Organic Sonosensitizers-based SDT with enhanced ROS generation
Qianyun Shan, Rumei Li, Bin Ying, Wei Zhu, Xiaojin Wu, Shouxing Xu, Xuanxuan Zhang, Zhikang Xu, Xinyue Zhu, Weiyu Chen, Kai Zhang, Jian Chen
Abstract
Organic sonosensitizer-based sonodynamic therapy (SDT) is an emerging, non-invasive strategy for cancer treatment, leveraging ultrasound (US) activation to trigger reactive oxygen species (ROS) production and induce tumor cell apoptosis. However, the clinical translation of SDT is limited by two key factors: the intrinsically low ROS quantum yield of many organic sonosensitizers and the hypoxic tumor microenvironment (TME), which restricts O 2 -dependent ROS generation. This review systematically examines recent molecular design strategies aimed at enhancing ROS production, including heavy atom incorporation, donor–acceptor (D-A) architecture design, π-conjugation extension, and solubility modulation. Furthermore, we evaluated innovative O 2 -delivery/generation tumor reoxygenation approaches for enhanced SDT, such as O 2 -nanocarriers, in-situ catalytic O 2 generation, and mitochondrial respiration modulation etc.
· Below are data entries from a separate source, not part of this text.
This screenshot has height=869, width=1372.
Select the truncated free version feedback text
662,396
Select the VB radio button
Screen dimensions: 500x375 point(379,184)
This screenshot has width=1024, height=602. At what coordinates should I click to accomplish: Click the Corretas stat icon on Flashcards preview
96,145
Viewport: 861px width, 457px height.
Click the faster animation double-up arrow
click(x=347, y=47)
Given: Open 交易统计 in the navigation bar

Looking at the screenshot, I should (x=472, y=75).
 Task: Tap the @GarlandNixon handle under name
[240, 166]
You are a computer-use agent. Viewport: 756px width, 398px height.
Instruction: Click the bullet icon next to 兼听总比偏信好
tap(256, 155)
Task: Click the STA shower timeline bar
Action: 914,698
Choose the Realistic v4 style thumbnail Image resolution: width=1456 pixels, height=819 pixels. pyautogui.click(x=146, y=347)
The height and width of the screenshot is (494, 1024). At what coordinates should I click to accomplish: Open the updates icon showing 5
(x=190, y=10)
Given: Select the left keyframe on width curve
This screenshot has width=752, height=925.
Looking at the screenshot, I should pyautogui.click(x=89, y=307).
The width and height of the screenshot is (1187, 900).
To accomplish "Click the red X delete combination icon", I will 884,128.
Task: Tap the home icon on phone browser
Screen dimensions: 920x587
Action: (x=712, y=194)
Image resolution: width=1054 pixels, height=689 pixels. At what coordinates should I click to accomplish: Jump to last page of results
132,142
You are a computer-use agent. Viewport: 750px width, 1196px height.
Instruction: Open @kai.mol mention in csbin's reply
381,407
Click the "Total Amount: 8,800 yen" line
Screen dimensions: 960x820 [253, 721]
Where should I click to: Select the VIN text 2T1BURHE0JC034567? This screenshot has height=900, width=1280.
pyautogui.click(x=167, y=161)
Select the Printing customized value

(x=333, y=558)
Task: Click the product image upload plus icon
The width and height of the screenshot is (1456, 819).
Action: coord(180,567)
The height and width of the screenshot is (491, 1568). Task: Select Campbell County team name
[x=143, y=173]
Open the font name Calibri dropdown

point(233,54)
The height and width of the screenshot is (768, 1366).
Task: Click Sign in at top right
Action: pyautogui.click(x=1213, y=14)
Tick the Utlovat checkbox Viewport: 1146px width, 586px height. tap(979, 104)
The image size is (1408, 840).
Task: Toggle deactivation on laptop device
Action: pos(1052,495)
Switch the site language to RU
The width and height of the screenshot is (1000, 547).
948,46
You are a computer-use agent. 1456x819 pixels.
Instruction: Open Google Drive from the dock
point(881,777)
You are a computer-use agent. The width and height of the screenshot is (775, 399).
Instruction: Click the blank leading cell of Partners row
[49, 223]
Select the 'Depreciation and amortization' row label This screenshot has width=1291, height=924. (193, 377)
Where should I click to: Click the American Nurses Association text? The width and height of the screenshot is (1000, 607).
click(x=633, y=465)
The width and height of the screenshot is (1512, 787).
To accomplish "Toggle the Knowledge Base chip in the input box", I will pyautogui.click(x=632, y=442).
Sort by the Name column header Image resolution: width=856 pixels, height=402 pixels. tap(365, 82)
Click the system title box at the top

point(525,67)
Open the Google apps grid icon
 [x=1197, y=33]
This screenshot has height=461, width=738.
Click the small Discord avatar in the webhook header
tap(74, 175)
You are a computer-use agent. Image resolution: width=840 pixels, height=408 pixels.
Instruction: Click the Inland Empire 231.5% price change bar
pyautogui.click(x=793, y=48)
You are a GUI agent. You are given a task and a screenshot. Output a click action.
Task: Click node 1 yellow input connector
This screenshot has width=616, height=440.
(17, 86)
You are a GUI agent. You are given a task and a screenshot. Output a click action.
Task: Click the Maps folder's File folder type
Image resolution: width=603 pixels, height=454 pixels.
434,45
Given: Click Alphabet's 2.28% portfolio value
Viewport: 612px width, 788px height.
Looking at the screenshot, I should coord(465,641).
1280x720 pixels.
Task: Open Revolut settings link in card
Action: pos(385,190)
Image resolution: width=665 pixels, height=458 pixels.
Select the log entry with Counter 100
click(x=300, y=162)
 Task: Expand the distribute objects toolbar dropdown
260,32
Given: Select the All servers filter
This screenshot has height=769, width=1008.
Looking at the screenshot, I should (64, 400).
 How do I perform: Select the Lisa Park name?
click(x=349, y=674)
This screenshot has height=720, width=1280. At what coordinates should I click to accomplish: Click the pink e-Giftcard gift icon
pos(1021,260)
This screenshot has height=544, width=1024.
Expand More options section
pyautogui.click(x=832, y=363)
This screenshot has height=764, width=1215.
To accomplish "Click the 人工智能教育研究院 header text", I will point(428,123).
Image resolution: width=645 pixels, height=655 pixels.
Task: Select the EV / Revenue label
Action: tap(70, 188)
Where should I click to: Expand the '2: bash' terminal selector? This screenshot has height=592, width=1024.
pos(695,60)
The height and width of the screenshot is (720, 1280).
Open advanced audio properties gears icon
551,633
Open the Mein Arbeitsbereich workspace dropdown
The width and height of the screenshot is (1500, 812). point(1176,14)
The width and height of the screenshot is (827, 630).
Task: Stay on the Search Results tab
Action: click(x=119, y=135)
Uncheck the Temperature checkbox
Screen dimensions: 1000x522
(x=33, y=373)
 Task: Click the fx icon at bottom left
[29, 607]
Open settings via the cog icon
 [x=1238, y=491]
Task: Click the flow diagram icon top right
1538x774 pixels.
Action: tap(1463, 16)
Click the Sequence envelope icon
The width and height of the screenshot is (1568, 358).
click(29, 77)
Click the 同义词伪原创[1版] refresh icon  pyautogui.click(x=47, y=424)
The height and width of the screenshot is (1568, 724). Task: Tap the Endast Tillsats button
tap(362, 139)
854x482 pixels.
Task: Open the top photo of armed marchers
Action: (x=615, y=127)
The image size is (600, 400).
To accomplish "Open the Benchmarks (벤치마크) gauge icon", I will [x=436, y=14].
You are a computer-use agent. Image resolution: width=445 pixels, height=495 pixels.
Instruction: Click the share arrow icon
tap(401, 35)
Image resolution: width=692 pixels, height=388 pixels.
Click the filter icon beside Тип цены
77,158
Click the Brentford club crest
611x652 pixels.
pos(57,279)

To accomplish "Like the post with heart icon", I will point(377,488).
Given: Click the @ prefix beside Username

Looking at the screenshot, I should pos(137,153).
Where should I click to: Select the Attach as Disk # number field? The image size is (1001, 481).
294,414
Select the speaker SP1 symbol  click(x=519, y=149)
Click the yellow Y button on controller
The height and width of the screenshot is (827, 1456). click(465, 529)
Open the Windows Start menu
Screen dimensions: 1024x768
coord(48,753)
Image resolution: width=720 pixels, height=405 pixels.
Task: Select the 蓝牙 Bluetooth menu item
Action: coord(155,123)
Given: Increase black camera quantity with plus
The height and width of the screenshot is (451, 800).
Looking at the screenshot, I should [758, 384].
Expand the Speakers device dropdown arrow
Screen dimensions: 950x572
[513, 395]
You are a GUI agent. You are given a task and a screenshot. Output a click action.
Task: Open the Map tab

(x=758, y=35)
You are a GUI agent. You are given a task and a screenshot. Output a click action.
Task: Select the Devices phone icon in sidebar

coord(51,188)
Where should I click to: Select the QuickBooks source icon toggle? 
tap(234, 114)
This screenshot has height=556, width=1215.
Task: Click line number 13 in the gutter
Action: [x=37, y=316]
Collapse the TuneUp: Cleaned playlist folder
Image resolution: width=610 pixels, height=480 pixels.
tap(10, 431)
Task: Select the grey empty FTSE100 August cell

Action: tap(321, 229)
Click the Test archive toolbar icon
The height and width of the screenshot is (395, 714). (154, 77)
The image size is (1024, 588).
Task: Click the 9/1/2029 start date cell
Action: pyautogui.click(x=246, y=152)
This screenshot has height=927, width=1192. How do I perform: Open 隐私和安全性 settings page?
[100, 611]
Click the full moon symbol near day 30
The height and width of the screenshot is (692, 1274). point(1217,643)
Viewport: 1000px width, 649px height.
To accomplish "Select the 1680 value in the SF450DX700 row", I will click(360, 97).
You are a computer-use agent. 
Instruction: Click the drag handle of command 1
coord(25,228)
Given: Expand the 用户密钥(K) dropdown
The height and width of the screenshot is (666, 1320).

Notably, integrating clinically validated sonosensitizers like porphyrins with translational O 2 -delivery systems such as perfluorocarbon (PFC) nanoemulsions or vascular normalization, offers a synergistic strategy to overcome tumor hypoxia, amplify ROS generation, and unlock the full therapeutic potential of SDT in future clinical applications.